Stepwise Regression Analysis
The stepwise regression procedure was employed as part of robustness checks to test the quality of predictors used in the OLR regression models in chapters 6 and 7. The stepwise regression is a multiple regression procedure that is used to determine the best combination of independent (predictor) variables that would predict the dependent (predicted) variable. Hauser (1974) describes stepwise regression as essentially a search procedure to identify which independent variables, previously thought to be of some importance, actually appear to have the strongest relationship with the dependable variable. In stepwise regression, predictor variables are entered into the regression equation one at a time based upon statistical criteria. At each step in the analysis, the predictor variable that contributes the most to the prediction equation in terms of increasing the multiple correlation, R, is entered first. This process continues only if additional variables improve the predictive power of the model or add anything statistically to the regression equation. When no additional predictor variables add anything statistically meaningful to the regression equation the analysis stops. Thus, not all independent (predictor) variables may enter the equation in stepwise regression.

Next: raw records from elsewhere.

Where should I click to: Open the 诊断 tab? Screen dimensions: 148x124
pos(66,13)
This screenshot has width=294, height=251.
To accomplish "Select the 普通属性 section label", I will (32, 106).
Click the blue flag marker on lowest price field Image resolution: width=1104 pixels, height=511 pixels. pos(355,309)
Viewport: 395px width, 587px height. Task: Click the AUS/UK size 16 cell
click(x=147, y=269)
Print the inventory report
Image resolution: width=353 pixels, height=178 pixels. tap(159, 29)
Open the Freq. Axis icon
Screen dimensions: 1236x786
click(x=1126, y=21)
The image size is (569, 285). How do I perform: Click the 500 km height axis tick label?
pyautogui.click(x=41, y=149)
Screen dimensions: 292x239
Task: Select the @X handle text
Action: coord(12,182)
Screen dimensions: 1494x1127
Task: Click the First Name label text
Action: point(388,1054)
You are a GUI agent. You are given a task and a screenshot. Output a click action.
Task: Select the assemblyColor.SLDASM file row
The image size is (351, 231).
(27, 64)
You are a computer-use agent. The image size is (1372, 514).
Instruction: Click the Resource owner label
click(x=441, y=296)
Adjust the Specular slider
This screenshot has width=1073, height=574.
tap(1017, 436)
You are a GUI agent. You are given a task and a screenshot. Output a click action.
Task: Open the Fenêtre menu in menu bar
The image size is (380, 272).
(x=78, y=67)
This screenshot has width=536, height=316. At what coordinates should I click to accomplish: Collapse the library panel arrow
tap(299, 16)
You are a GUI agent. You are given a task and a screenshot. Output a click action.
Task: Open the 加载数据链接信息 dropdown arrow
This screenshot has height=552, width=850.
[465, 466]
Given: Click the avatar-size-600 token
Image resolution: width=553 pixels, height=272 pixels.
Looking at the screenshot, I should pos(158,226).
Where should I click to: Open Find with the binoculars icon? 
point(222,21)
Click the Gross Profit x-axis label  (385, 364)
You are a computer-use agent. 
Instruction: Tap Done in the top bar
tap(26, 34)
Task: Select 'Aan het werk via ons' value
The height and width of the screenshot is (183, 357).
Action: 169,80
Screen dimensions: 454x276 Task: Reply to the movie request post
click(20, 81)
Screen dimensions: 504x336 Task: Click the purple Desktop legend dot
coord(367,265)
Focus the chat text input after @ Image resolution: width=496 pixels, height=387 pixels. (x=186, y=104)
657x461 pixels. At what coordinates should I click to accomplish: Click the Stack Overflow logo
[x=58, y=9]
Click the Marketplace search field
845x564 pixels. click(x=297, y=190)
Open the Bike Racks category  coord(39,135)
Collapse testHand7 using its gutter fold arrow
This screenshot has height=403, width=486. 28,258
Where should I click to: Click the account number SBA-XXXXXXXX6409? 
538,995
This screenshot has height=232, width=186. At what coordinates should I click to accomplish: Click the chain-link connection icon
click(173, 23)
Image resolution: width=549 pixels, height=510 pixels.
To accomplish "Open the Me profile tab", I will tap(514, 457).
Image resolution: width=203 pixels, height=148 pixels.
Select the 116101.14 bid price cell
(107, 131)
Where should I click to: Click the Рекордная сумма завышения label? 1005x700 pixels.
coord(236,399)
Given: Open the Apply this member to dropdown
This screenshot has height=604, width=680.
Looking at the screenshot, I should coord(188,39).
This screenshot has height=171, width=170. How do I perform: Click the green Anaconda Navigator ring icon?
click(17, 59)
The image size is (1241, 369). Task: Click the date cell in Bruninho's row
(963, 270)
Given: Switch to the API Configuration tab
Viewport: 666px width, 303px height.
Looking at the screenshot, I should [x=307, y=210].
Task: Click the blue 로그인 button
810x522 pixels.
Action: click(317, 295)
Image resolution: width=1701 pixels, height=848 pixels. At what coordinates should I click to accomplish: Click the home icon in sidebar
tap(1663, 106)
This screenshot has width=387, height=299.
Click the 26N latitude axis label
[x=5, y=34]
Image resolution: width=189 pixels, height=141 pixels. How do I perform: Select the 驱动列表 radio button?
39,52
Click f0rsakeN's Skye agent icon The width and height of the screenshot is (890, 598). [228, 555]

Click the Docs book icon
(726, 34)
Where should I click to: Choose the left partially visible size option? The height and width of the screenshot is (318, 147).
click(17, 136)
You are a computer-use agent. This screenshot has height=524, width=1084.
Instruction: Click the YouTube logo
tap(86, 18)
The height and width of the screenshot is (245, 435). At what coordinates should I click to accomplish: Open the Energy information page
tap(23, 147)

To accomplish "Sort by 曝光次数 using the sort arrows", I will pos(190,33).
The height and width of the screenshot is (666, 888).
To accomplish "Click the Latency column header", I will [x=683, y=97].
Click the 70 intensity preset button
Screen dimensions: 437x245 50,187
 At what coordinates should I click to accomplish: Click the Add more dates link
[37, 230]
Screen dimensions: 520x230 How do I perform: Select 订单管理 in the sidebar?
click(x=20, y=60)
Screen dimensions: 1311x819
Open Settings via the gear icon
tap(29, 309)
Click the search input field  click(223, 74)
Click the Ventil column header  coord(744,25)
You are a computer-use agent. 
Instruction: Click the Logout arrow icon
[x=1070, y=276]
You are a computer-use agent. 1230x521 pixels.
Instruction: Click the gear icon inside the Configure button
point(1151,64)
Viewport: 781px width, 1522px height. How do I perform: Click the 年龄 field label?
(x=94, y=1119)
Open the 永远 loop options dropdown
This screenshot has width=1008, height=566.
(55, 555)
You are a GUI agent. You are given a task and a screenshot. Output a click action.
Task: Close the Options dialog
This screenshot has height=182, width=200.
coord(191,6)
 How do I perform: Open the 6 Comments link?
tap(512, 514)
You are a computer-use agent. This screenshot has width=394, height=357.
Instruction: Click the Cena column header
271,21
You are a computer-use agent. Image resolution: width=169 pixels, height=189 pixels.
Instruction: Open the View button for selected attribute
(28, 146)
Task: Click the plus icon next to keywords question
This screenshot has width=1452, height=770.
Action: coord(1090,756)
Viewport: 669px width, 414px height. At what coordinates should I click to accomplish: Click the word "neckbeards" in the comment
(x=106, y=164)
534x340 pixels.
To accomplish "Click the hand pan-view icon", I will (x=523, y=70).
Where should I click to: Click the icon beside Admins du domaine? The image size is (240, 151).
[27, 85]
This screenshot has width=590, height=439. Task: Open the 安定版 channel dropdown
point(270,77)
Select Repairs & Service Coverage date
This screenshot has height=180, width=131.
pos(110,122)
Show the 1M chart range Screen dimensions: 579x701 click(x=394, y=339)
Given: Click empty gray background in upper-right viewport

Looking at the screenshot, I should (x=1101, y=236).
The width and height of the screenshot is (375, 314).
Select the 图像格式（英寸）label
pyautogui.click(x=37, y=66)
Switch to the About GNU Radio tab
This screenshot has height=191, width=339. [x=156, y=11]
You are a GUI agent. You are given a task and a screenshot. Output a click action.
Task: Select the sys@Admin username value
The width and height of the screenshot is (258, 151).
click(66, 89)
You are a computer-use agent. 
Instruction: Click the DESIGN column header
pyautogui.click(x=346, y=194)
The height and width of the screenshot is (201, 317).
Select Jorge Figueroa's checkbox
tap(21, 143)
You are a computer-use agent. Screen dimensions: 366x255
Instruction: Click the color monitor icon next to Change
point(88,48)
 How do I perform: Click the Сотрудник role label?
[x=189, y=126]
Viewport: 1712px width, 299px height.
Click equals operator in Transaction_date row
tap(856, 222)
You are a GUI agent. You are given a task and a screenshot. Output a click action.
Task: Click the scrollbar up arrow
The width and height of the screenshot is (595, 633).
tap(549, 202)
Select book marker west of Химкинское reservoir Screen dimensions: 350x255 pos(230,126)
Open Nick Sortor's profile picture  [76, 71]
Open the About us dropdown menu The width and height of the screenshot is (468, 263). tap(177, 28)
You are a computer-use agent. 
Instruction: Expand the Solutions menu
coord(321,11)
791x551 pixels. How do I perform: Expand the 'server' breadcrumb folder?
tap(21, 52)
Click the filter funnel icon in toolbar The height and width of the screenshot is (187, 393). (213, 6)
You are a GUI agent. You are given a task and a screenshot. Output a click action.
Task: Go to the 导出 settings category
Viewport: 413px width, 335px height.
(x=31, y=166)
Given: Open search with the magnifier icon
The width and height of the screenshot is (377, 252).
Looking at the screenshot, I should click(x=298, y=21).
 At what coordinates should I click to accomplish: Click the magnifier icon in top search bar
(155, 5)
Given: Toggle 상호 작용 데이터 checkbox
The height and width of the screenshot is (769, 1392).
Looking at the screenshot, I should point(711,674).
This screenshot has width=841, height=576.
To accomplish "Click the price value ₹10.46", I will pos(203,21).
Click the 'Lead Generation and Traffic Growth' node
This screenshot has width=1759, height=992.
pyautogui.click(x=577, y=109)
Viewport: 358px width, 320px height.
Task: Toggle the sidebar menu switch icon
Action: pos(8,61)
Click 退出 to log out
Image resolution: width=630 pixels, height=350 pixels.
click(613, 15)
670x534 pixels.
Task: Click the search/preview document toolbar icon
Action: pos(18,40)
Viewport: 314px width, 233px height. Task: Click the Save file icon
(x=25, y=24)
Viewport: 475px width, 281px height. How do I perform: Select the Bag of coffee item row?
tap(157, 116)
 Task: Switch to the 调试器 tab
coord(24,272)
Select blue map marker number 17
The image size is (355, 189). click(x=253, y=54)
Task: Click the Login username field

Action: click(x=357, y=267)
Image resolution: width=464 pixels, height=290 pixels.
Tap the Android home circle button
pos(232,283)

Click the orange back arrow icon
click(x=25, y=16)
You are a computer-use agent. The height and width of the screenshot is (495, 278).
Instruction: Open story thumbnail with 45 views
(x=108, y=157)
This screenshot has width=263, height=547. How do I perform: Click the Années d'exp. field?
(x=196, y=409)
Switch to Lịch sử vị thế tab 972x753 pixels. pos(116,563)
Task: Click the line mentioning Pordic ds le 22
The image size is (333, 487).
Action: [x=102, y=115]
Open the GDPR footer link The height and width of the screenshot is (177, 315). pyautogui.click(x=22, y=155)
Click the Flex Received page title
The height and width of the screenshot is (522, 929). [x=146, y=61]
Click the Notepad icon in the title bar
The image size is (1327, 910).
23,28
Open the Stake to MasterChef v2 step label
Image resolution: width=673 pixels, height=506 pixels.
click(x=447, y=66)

Stepwise analysis is an approach to selecting a subset of variables and to evaluate the order of importance of variables in a regression model. It can be useful in the following situations (a) There is little theory to guide the selection of terms for a model (b) the researcher wants to explore which predictors seem to provide a good fit, or (c) the researcher wants to improve a model’s prediction performance by reducing the variance caused by estimating unnecessary terms. However, a number of problems have been identified with the application of stepwise analysis. According to Thompson (1995) and Lewis (2007), there are three problems with using stepwise procedures. First, computer packages use incorrect degrees of freedom in their stepwise computations, resulting in artifactually greater likelihood of obtaining spurious statistical significance. Second, stepwise methods do not correctly identify the best predictor variable set of a given size. This problem is further compounded by the presence of multicollinearity where predictors are correlated with each other. High intercorrelations result in high standard errors for regression coefficients and the consequent exclusion of variables from regression equations (Hauser, 1974). Thus, where independent variables are correlated, relevant variables may be discarded purely on the grounds of collinearity, with resultant
possibility of specification bias. Third, stepwise methods tend to capitalize on sampling error, and thus tend to yield results that are not replicable.